Basic Tutorial using Unix Processes
NOTE: This tutorial is for version v0.0.0.2 of the capataz library, follow this link to read this tutorial with the newest version
In this tutorial, we will build a small CLI application that spawns processes through Haskell's Unix Process API. We will keep all our threads running smoothly despite having one of the threads killing the spawned Unix processes through Unix SIGTERM
signals.
We will implement two (2) different versions of our CLI program, one using standard Haskell threading utilities, and another using the Capataz library.
For this tutorial, we assume the reader is familiar with:
- GHC Extensions
- Stack projects
- OptParse for CLI programs
- Haskell concurrency (threads and STM)
If you are not familiar with the topics above, we recommend following along and finding pertinent info from the links provided.
Summary of what our program will do
Our CLI program will receive an input parameter procNumber
that will be used to spawn some green threads, each of them generating a Unix process. Each Unix process executes a simple bash script that echoes a number and increments it in an infinite while loop.

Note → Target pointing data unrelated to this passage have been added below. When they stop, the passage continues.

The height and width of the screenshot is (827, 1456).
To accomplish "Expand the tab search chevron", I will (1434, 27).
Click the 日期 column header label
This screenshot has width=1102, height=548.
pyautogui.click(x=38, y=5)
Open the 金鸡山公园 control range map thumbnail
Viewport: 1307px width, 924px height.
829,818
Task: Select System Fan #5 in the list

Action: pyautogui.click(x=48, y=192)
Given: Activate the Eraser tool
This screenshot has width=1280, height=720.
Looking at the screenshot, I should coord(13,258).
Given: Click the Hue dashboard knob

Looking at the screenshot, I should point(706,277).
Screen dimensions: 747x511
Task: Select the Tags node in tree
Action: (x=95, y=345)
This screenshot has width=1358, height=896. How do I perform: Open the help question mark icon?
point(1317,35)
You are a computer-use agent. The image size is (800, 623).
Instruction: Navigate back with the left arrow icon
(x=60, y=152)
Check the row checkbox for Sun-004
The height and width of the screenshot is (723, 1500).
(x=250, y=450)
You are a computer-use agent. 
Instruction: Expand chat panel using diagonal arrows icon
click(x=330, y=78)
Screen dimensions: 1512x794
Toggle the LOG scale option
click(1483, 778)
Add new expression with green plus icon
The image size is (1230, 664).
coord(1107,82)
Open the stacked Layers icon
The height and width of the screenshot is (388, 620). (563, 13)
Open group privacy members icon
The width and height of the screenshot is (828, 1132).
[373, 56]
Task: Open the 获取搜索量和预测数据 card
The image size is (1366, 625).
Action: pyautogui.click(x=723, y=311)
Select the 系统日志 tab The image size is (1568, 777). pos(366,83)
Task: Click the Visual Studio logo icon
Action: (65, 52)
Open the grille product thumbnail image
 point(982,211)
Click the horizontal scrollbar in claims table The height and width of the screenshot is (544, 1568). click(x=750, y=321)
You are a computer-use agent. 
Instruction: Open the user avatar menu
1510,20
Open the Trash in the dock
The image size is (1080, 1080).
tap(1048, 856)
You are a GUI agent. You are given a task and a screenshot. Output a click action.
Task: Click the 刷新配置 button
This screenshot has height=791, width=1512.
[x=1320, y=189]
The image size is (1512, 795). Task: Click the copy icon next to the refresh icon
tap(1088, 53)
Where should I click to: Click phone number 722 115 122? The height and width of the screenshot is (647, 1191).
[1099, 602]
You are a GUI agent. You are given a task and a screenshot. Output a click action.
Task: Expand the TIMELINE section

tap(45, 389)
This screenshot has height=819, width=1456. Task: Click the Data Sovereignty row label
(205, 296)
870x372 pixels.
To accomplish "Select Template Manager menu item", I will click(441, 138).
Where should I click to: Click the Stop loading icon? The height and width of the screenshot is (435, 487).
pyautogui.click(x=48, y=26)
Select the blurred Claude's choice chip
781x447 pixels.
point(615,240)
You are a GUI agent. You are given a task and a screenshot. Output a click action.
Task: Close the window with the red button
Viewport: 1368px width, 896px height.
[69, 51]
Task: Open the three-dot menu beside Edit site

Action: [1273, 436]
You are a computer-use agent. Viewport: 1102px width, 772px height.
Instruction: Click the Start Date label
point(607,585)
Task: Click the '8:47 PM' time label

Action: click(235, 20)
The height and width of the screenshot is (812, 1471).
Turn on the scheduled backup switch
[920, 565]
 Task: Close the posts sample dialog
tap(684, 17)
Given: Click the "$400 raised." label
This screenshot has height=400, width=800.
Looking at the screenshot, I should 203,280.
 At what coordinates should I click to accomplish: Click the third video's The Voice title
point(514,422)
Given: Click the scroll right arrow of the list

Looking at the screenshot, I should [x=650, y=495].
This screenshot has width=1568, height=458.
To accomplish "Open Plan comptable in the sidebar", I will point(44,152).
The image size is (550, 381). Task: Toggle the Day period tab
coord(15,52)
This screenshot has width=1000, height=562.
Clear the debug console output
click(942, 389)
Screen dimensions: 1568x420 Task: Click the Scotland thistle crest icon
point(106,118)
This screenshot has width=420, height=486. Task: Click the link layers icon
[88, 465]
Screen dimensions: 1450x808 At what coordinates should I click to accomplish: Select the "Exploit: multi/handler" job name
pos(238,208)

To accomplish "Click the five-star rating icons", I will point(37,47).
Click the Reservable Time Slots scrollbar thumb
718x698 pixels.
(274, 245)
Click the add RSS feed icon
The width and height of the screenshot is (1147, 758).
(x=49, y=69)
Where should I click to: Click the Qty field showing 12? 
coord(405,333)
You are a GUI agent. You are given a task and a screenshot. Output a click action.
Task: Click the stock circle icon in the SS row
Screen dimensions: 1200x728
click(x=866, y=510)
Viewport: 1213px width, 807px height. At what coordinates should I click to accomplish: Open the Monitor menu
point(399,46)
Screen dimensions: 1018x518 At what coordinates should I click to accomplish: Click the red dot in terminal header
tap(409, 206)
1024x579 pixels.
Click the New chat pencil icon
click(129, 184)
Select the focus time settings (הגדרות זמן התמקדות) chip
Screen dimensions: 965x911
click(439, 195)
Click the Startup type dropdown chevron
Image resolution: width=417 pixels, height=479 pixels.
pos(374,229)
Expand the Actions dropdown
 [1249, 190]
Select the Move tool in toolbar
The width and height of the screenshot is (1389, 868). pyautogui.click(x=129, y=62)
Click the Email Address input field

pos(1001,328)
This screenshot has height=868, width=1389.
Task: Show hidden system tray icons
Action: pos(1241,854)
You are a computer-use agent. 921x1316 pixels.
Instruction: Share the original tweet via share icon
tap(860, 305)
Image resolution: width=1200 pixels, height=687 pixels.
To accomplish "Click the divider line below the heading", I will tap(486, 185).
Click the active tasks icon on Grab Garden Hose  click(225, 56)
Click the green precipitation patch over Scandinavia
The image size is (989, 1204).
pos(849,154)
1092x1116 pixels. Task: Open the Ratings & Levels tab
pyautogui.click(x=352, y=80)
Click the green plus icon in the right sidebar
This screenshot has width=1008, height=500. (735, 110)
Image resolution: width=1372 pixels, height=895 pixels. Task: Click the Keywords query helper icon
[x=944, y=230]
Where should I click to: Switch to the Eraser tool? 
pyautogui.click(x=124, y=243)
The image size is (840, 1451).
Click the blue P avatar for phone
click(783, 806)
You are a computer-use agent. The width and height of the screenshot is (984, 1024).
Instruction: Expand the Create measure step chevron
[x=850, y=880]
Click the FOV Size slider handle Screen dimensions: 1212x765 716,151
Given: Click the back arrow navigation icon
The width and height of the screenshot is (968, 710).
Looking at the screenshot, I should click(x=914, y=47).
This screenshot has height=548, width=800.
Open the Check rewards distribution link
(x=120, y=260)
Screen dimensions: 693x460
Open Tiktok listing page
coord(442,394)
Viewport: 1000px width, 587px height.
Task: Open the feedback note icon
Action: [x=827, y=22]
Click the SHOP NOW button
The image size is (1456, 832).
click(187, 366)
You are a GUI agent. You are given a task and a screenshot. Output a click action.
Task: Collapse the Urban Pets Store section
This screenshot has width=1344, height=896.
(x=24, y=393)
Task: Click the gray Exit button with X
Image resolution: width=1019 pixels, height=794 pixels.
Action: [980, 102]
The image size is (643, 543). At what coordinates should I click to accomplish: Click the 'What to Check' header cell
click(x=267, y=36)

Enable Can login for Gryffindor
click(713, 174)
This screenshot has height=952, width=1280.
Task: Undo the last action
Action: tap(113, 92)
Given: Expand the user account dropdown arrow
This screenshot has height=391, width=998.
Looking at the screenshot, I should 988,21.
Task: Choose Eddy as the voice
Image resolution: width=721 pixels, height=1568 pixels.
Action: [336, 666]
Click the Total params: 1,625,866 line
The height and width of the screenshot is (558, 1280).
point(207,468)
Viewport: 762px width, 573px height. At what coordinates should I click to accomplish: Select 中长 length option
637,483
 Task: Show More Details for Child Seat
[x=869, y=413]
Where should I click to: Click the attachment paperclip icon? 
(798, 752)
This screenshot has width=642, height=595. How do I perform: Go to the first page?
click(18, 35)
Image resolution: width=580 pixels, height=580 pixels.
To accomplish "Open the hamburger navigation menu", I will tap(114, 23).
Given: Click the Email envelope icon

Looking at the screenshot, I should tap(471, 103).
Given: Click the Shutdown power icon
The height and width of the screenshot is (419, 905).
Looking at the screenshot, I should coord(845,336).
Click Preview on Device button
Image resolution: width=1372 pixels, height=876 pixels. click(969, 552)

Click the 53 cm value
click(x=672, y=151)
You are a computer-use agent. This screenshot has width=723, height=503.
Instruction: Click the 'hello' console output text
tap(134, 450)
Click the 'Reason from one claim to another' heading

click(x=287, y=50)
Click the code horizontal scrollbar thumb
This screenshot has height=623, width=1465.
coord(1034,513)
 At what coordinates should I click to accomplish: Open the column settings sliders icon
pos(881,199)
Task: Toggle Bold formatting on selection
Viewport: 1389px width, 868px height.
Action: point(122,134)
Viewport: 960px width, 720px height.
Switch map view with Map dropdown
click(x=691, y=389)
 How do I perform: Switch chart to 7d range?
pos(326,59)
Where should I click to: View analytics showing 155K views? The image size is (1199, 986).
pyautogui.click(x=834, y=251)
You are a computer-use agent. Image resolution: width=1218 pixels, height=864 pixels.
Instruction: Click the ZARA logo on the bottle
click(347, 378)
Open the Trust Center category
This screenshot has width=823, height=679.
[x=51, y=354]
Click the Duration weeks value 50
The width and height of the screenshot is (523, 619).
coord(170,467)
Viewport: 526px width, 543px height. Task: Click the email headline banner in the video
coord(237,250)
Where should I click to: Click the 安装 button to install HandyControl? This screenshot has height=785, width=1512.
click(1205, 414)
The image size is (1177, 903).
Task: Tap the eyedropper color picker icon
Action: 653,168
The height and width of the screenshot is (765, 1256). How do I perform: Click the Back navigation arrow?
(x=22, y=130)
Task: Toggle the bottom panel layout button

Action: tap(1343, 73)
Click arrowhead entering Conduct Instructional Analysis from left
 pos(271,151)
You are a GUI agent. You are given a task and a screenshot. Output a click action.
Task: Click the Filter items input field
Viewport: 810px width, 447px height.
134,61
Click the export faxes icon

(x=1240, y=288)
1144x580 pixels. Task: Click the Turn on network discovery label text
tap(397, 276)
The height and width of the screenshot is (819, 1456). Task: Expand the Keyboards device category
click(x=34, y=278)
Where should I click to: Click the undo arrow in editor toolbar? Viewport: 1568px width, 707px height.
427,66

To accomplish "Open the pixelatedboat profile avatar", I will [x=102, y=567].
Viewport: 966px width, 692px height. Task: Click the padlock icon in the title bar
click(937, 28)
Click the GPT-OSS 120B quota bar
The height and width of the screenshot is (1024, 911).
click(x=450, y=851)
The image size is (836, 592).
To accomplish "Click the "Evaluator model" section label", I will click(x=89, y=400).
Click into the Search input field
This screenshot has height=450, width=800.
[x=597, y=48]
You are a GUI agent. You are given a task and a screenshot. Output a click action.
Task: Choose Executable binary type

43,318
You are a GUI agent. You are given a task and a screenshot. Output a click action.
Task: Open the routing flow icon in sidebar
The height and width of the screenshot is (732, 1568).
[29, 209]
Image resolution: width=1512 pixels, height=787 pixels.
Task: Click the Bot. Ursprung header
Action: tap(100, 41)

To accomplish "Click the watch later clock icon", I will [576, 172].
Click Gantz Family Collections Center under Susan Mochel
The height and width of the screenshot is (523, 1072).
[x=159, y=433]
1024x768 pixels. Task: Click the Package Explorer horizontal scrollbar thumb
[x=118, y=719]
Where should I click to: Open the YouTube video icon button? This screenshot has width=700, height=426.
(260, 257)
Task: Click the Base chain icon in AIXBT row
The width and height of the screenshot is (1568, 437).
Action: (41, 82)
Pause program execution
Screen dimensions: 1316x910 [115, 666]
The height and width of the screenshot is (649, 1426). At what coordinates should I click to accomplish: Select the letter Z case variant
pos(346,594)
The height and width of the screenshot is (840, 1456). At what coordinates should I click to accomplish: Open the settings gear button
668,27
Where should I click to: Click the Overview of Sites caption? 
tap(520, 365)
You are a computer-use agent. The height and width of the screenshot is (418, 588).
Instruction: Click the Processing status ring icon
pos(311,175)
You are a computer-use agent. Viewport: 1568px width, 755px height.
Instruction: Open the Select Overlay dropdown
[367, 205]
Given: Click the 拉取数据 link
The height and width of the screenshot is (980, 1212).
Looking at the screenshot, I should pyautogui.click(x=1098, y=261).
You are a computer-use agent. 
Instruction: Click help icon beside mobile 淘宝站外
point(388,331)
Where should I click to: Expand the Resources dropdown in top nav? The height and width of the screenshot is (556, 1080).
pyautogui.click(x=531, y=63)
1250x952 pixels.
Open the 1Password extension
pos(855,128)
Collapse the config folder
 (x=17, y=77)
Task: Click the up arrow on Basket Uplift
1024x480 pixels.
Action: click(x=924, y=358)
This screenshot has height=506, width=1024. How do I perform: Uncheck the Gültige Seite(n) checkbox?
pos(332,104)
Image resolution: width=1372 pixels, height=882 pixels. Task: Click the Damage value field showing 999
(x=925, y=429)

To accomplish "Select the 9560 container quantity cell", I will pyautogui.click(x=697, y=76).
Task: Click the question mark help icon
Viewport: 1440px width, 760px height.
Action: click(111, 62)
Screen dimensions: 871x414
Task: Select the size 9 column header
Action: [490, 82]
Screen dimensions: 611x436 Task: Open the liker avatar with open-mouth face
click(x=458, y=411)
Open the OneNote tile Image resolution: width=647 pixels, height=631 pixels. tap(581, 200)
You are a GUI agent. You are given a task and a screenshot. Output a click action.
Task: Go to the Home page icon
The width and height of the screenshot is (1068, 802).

Our Haskell program will also run a Haskell thread that will kill one of the many bash script executions.
You can find the code for this tutorial in the examples
directory of the project's Github repository.
Setting up the stage - A trivial library for Processes
Let's start by explaining the Lib
module; it contains utility functions to spawn and kill Unix processes, first the header:
{-# LANGUAGE DataKinds #-}
{-# LANGUAGE DeriveGeneric #-}
{-# LANGUAGE NamedFieldPuns #-}
{-# LANGUAGE NoImplicitPrelude #-}
{-# LANGUAGE OverloadedStrings #-}
{-# LANGUAGE TypeOperators #-}
module Lib where
import qualified Data.ByteString.Char8 as C
import Data.List ((!!))
import qualified Data.Text as T
import Options.Generic (ParseRecord)
import Protolude
import System.IO (hGetLine, hIsEOF)
import qualified System.Process as Process
import qualified System.Random as Random
import qualified Turtle
-- (0)
newtype Cli =
Cli { procNumber :: Int }
deriving (Generic, Show)
instance ParseRecord Cli
-- (1)
data SimpleProcess =
SimpleProcess { readStdOut :: !(IO (Either ExitCode ByteString))
, terminateProcess :: !(IO ())
, waitProcess :: !(IO ExitCode)
}
-- (1)
spawnSimpleProcess :: Text -> [Text] -> IO SimpleProcess
spawnSimpleProcess program args = do
let processSpec = (Process.proc (T.unpack program) (fmap T.unpack args))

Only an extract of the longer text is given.